• **HOW TO COMPLETE THIS TASK**: What do the entries below say? Restate them word for word.

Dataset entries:
--

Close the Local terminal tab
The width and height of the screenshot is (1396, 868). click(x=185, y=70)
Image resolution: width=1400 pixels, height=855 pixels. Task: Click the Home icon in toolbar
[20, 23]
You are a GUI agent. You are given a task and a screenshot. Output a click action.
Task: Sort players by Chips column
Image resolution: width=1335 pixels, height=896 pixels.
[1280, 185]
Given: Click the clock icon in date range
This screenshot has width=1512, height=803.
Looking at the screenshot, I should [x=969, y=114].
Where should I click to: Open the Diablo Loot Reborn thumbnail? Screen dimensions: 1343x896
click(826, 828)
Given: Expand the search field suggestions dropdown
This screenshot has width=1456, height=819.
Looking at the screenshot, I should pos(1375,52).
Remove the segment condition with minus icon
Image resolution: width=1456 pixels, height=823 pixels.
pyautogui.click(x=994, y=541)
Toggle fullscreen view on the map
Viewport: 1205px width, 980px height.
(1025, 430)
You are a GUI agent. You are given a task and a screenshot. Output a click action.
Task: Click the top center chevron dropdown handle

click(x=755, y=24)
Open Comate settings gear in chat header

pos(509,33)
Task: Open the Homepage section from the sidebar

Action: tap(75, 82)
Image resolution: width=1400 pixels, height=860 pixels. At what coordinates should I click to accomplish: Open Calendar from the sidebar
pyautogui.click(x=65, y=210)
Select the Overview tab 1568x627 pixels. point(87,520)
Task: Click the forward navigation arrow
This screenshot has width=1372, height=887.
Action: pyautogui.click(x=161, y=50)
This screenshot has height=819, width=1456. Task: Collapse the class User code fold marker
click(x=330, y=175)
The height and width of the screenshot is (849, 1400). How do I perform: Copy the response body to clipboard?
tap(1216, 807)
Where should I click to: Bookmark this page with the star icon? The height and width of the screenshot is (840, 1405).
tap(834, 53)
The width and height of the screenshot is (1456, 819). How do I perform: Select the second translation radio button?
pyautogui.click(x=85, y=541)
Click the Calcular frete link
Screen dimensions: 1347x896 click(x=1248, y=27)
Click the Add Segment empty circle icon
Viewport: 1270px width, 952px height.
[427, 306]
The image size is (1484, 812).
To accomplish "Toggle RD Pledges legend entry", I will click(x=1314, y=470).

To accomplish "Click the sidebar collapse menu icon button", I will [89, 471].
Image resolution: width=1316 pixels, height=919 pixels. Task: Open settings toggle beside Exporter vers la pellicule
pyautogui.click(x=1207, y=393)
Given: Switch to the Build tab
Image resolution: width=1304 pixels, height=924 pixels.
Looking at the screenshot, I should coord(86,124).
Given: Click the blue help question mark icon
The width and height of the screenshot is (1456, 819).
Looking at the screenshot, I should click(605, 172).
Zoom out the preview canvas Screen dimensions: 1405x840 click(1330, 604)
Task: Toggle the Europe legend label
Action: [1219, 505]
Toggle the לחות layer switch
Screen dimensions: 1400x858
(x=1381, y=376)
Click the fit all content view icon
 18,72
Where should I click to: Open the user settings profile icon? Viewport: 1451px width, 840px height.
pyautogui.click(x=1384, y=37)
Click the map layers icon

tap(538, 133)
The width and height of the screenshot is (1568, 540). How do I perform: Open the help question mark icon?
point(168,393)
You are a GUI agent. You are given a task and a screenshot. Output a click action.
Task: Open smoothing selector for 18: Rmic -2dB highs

--

• **COMPLETED EXERCISE**:
Close the Local terminal tab
The width and height of the screenshot is (1396, 868). click(x=185, y=70)
Image resolution: width=1400 pixels, height=855 pixels. Task: Click the Home icon in toolbar
[20, 23]
You are a GUI agent. You are given a task and a screenshot. Output a click action.
Task: Sort players by Chips column
Image resolution: width=1335 pixels, height=896 pixels.
[1280, 185]
Given: Click the clock icon in date range
This screenshot has width=1512, height=803.
Looking at the screenshot, I should [x=969, y=114].
Where should I click to: Open the Diablo Loot Reborn thumbnail? Screen dimensions: 1343x896
click(826, 828)
Given: Expand the search field suggestions dropdown
This screenshot has width=1456, height=819.
Looking at the screenshot, I should pos(1375,52).
Remove the segment condition with minus icon
Image resolution: width=1456 pixels, height=823 pixels.
pyautogui.click(x=994, y=541)
Toggle fullscreen view on the map
Viewport: 1205px width, 980px height.
(1025, 430)
You are a GUI agent. You are given a task and a screenshot. Output a click action.
Task: Click the top center chevron dropdown handle

click(x=755, y=24)
Open Comate settings gear in chat header

pos(509,33)
Task: Open the Homepage section from the sidebar

Action: tap(75, 82)
Image resolution: width=1400 pixels, height=860 pixels. At what coordinates should I click to accomplish: Open Calendar from the sidebar
pyautogui.click(x=65, y=210)
Select the Overview tab 1568x627 pixels. point(87,520)
Task: Click the forward navigation arrow
This screenshot has width=1372, height=887.
Action: pyautogui.click(x=161, y=50)
This screenshot has height=819, width=1456. Task: Collapse the class User code fold marker
click(x=330, y=175)
The height and width of the screenshot is (849, 1400). How do I perform: Copy the response body to clipboard?
tap(1216, 807)
Where should I click to: Bookmark this page with the star icon? The height and width of the screenshot is (840, 1405).
tap(834, 53)
The width and height of the screenshot is (1456, 819). How do I perform: Select the second translation radio button?
pyautogui.click(x=85, y=541)
Click the Calcular frete link
Screen dimensions: 1347x896 click(x=1248, y=27)
Click the Add Segment empty circle icon
Viewport: 1270px width, 952px height.
[427, 306]
The image size is (1484, 812).
To accomplish "Toggle RD Pledges legend entry", I will click(x=1314, y=470).

To accomplish "Click the sidebar collapse menu icon button", I will [89, 471].
Image resolution: width=1316 pixels, height=919 pixels. Task: Open settings toggle beside Exporter vers la pellicule
pyautogui.click(x=1207, y=393)
Given: Switch to the Build tab
Image resolution: width=1304 pixels, height=924 pixels.
Looking at the screenshot, I should coord(86,124).
Given: Click the blue help question mark icon
The width and height of the screenshot is (1456, 819).
Looking at the screenshot, I should click(605, 172).
Zoom out the preview canvas Screen dimensions: 1405x840 click(1330, 604)
Task: Toggle the Europe legend label
Action: [1219, 505]
Toggle the לחות layer switch
Screen dimensions: 1400x858
(x=1381, y=376)
Click the fit all content view icon
 18,72
Where should I click to: Open the user settings profile icon? Viewport: 1451px width, 840px height.
pyautogui.click(x=1384, y=37)
Click the map layers icon

tap(538, 133)
The width and height of the screenshot is (1568, 540). How do I perform: Open the help question mark icon?
point(168,393)
You are a GUI agent. You are given a task and a screenshot. Output a click action.
Task: Open smoothing selector for 18: Rmic -2dB highs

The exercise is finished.